Which one is faster, has more bandwidth, power slides, does doughnuts, etc is moot. Both work, both work well. We can argue till doomsday which is better but in the end only DECA provides a complete supported end to end infrastructure and it frees the consumer from needing to know anything about their environment. For the vast majority of the populace *this* is the way to go.

And this is from a non DECA consumer (by choice).

Don "visualize whirled peas" Bolton


----------



## hasan (Sep 22, 2006)

A nicely put, concise conclusion:

"Which one is faster, has more bandwidth, power slides, does doughnuts, etc is moot. Both work, both work well. We can argue till doomsday which is better but in the end only DECA provides a complete supported end to end infrastructure and it frees the consumer from needing to know anything about their environment. For the vast majority of the populace *this* is the way to go.

And this is from a non DECA consumer (by choice)."
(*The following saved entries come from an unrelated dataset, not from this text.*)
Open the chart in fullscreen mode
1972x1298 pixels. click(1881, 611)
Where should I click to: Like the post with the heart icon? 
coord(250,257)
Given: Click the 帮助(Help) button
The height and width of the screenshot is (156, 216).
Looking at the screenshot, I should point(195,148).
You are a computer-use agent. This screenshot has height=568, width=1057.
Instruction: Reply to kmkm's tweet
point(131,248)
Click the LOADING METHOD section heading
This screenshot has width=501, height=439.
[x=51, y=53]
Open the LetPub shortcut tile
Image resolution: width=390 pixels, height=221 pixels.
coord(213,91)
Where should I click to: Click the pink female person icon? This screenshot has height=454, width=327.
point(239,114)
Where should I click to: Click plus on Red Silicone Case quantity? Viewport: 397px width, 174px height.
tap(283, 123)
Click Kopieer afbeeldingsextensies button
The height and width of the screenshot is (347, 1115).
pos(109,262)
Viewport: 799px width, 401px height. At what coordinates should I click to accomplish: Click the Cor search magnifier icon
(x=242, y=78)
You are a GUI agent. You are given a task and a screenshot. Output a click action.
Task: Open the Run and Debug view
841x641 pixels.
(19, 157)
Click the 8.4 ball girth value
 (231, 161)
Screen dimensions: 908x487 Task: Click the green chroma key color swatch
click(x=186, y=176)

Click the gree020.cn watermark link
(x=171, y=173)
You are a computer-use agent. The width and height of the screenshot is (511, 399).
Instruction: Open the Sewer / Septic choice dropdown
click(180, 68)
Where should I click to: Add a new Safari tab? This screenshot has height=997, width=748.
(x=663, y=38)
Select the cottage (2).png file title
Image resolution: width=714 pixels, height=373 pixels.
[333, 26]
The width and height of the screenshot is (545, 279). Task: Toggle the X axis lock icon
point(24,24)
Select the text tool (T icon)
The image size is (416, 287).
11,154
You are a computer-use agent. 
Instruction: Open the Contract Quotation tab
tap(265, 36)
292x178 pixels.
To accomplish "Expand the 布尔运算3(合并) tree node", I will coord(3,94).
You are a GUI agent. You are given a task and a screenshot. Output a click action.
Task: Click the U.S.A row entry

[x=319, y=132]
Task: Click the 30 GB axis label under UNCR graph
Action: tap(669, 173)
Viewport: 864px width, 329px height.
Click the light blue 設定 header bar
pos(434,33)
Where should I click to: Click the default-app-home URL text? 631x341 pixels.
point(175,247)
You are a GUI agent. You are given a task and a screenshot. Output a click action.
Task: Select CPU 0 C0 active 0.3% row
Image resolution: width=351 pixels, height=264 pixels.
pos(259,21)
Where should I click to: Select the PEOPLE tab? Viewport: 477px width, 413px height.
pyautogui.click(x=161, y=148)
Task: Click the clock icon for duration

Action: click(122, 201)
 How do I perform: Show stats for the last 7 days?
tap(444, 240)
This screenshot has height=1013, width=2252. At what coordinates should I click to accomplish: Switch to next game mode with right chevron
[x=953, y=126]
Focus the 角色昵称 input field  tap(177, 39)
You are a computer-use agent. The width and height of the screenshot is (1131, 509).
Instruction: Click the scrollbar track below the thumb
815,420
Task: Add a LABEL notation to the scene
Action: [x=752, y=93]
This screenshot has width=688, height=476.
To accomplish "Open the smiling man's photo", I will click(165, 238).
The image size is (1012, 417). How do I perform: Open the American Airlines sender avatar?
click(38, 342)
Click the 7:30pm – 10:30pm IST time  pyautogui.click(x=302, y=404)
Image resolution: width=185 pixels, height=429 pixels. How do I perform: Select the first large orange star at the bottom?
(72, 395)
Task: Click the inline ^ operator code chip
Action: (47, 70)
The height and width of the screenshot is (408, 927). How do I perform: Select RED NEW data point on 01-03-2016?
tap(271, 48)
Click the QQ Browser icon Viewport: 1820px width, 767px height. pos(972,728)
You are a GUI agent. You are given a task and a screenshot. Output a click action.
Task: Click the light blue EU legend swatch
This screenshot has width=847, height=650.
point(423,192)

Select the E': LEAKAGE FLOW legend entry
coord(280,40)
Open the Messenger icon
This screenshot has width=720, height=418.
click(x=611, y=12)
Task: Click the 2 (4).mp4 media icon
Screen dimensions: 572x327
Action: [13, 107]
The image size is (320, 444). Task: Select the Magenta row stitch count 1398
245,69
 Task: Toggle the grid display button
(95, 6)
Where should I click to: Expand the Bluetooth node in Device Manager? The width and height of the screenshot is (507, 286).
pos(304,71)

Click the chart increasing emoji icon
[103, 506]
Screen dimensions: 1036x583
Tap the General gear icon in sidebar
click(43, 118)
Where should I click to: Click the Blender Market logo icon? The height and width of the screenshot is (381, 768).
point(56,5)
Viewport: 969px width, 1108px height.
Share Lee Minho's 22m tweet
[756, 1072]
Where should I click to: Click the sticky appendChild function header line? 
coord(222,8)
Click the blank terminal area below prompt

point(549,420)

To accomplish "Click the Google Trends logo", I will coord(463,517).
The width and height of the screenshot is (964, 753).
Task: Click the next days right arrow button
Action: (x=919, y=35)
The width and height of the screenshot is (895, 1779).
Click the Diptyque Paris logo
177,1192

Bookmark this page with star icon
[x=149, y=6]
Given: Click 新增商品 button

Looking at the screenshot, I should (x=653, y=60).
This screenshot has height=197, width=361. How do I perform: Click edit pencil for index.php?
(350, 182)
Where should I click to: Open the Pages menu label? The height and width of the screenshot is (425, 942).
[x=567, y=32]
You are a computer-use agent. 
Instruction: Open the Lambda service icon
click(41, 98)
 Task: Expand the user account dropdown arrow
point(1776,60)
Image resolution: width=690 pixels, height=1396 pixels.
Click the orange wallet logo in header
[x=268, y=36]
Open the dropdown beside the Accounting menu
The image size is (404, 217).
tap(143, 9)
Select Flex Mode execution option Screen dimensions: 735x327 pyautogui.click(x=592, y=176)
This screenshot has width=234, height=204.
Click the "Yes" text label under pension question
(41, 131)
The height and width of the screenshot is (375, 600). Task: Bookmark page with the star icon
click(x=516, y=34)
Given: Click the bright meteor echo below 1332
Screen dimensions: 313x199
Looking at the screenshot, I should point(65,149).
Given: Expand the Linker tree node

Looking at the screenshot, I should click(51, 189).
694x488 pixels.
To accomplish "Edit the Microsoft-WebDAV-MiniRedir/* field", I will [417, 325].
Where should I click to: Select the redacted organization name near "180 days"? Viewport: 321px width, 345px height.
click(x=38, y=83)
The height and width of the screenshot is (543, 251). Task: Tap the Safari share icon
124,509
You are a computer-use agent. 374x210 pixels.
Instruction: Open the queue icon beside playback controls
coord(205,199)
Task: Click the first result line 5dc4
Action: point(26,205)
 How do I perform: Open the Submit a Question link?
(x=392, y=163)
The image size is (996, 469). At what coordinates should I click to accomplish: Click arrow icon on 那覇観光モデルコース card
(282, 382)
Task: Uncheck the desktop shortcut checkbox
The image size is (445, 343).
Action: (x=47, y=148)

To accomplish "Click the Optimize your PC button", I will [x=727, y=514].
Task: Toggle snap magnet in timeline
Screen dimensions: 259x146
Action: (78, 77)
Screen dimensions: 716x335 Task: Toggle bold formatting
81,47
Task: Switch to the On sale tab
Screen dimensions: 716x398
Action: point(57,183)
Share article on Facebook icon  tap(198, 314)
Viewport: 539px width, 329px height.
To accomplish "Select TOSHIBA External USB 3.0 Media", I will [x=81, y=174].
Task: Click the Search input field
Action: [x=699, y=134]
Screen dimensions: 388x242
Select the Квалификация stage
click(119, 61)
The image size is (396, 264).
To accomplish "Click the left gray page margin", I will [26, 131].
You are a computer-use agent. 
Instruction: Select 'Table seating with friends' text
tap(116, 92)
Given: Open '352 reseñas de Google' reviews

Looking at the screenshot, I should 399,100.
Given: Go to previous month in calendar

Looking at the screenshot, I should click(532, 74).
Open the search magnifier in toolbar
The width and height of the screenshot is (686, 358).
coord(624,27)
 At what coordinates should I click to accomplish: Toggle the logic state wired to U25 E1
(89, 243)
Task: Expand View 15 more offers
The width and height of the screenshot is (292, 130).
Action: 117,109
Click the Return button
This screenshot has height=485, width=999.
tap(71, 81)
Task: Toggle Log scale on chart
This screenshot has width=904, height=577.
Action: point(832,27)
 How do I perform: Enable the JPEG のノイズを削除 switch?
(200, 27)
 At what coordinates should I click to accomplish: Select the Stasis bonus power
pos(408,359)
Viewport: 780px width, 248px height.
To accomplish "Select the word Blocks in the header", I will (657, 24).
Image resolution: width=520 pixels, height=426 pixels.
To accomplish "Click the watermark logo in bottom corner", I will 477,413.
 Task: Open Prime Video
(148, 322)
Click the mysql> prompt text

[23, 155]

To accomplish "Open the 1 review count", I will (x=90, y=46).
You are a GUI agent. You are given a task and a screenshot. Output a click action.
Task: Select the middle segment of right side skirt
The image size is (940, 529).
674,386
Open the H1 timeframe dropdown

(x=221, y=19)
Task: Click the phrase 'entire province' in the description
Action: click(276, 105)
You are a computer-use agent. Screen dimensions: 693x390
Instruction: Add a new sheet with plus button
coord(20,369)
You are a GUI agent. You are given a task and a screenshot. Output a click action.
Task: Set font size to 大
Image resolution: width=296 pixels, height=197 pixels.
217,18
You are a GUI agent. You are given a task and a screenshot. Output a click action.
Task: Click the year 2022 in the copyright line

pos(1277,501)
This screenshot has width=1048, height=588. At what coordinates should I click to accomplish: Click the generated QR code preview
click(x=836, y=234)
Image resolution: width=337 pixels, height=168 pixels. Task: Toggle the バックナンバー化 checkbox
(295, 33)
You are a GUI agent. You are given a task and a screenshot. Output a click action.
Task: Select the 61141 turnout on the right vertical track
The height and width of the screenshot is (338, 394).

The rest of the back and forth reminds me of my wife's observation about men constantly having to prove themselves superior (in a Freudian sense).


----------



## Doug Brott (Jul 12, 2006)

Barry in Conyers said:


> Sorry Doug, but the answer to the specific line of discussion *IS* black and white. Please look carefully at the sketch and note that the router has nothing to do with the MRV traffic.
> 
> If you don't believe me, then believe espaeth who said the same thing more eloquently.


If you want to get all technical .. OK. I'm using "router" and "switch" as the same thing as that is very often the case in homes.


----------



## Doug Brott (Jul 12, 2006)

lugnutathome said:


> Not sure why we always have to get our feelings dredged up in this matter and turning it into an argument. Reality is both camps have valid points and either delivery infrastructure will work exceptionally well and both have limitations.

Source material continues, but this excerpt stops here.